Aim and objectives To analyse carboplatin dosage in cancer patients to determine whether they are over or underdosed in comparison with the theoretical dose during the first cycle, and to determine the relationship between the dosage received in this cycle and dose reduction in subsequent cycles, as a result of side effects.
Material and methods This was a retrospective analysis of prescriptions of chemotherapy with carboplatin conducted in 2019. The variables collected were: anthropometric data (age and sex), number of cycles, chemotherapy scheme, diagnosis, analytical data and dose of carboplatin prescribed based on the AUC of the scheme. They were used as tools to support pharmaceutical validation: creatinine clearance (CrCl) according to the Cockroft–Gault equation and Calvert formula. The mean per cent error (MPE) was used to determine the relationship between the dose received and the theoretical dose calculation during the first cycle. The Shapiro–Wilks test was used to see if the cohort was parametric and the Mann–Whitney U test to assess the possible relationship between the patient’s dosage during the first cycle and dose reduction in subsequent cycles.

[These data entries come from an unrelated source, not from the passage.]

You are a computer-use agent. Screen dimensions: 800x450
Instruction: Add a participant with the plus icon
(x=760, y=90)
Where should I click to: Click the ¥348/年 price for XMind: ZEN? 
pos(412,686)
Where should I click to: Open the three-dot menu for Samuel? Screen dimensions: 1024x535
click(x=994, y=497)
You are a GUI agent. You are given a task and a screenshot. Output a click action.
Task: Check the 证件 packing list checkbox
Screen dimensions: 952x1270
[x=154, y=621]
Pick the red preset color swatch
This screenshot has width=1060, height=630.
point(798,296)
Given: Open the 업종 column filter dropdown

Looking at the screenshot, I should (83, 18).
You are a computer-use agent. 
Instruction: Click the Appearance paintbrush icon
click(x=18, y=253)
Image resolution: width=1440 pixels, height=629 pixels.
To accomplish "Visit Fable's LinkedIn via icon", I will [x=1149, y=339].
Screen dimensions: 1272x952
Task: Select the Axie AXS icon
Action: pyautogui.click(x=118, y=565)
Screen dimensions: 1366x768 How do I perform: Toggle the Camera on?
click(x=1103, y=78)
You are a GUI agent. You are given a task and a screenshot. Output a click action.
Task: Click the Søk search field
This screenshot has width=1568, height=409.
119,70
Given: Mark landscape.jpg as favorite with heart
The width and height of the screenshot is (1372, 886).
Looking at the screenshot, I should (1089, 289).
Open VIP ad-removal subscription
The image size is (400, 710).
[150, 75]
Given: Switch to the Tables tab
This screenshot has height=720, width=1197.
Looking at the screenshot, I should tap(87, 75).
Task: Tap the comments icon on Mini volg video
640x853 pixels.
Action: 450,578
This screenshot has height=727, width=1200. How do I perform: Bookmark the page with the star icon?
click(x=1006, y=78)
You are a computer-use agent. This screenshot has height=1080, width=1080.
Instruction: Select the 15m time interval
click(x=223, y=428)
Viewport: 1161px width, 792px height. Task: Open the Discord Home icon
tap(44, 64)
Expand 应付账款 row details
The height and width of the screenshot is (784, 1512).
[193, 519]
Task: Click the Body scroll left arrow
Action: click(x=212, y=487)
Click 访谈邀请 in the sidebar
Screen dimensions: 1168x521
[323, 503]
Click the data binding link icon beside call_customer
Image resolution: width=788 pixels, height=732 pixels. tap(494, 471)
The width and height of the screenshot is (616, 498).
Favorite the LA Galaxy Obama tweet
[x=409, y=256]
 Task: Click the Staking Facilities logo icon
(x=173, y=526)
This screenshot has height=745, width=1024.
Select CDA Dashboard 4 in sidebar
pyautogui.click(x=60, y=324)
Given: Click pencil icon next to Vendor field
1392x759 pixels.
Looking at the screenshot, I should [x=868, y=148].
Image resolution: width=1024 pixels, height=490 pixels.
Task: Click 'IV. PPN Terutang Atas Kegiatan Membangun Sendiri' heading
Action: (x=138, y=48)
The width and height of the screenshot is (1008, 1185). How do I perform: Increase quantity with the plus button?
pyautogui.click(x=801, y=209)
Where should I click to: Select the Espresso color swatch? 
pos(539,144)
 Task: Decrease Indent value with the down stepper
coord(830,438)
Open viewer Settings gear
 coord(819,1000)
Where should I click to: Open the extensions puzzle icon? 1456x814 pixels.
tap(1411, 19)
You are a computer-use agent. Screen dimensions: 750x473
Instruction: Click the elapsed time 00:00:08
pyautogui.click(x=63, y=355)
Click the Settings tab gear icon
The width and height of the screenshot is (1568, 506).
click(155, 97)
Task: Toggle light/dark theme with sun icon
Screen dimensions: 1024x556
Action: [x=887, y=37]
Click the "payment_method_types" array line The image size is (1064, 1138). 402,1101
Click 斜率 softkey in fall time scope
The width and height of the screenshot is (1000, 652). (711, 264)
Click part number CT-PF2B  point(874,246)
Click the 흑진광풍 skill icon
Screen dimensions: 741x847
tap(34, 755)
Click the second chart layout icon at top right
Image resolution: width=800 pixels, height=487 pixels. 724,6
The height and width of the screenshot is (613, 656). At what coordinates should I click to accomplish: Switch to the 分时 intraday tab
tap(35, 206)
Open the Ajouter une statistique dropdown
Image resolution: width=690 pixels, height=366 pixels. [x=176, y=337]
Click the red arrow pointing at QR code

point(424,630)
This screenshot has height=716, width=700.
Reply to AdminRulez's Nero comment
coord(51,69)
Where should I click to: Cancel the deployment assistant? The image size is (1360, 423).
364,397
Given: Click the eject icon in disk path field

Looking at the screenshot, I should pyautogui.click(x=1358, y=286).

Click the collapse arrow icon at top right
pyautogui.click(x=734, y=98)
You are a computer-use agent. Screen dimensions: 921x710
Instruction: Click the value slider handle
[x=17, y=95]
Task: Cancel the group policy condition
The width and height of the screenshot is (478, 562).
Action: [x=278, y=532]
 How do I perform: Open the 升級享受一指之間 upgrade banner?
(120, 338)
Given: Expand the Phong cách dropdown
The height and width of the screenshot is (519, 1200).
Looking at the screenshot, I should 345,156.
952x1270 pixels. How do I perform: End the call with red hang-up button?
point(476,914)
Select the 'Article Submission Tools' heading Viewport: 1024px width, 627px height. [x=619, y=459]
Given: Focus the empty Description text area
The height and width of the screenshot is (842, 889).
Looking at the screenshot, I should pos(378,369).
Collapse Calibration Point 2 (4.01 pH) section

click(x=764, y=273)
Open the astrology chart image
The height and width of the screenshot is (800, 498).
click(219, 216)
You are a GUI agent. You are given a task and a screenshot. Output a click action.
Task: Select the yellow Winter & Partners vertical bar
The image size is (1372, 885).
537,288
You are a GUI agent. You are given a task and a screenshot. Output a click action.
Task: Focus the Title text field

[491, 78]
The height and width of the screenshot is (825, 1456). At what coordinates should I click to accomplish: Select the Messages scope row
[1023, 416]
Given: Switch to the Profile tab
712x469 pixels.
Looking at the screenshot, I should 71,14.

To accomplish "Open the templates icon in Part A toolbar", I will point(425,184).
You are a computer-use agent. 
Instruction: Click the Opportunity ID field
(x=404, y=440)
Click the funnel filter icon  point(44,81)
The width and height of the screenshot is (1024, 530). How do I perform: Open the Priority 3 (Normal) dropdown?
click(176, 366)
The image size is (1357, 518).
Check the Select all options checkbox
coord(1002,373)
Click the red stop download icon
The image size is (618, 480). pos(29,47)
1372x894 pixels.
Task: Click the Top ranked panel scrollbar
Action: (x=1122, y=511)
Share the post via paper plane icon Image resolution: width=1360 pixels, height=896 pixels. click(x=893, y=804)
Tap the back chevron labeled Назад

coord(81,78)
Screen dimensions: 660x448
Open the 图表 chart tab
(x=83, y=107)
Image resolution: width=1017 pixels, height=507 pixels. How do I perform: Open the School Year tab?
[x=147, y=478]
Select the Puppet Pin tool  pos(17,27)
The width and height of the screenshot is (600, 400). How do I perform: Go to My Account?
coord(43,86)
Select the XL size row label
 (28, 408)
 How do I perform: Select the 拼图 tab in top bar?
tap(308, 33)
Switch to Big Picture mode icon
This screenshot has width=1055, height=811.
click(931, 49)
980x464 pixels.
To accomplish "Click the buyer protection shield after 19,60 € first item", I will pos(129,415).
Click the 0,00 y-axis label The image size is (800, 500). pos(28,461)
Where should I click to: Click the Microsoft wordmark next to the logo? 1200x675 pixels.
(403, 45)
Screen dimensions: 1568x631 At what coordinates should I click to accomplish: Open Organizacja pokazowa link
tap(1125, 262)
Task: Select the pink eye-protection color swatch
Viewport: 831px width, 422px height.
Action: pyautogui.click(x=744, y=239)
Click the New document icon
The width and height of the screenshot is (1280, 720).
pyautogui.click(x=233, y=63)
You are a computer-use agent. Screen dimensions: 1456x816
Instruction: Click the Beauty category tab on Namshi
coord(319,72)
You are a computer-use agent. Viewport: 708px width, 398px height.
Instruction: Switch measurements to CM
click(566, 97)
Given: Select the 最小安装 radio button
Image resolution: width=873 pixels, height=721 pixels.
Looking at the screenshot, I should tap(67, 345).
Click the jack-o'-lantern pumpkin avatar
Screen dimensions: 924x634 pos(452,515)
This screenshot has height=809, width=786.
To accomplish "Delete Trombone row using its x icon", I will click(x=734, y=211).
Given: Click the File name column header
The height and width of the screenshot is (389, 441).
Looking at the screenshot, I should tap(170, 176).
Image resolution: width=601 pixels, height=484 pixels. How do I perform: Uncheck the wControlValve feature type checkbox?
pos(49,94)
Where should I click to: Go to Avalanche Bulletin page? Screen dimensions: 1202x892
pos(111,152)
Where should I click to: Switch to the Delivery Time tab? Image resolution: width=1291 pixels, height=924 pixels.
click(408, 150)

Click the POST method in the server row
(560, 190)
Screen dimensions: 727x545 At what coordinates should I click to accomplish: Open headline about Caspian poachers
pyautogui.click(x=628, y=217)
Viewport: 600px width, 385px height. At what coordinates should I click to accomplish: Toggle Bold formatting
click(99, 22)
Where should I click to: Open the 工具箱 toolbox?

Results 50 patients were selected, 84% were men and mean age was 66.72±6.66 years. After assessment, 25 patients (50%) received higher doses than the theoretical dose calculation. The mean MPE value (with standard error) for this group was 15.88 ±2.7%. In total, six patients in this group underwent dose reduction due to toxicity related to overdose. No link was found with dose reduction in subsequent cycles for this cohort of patients after performing statistic analyses.
Conclusion and relevance Not using adjusted body weight in obese patient or capping the level of serum creatinine in cachectic patients (0.7–0.8 mg/dL) may lead to incorrect doses of carboplatin and subsequent toxicity (neutropenia and thrombocytopenia).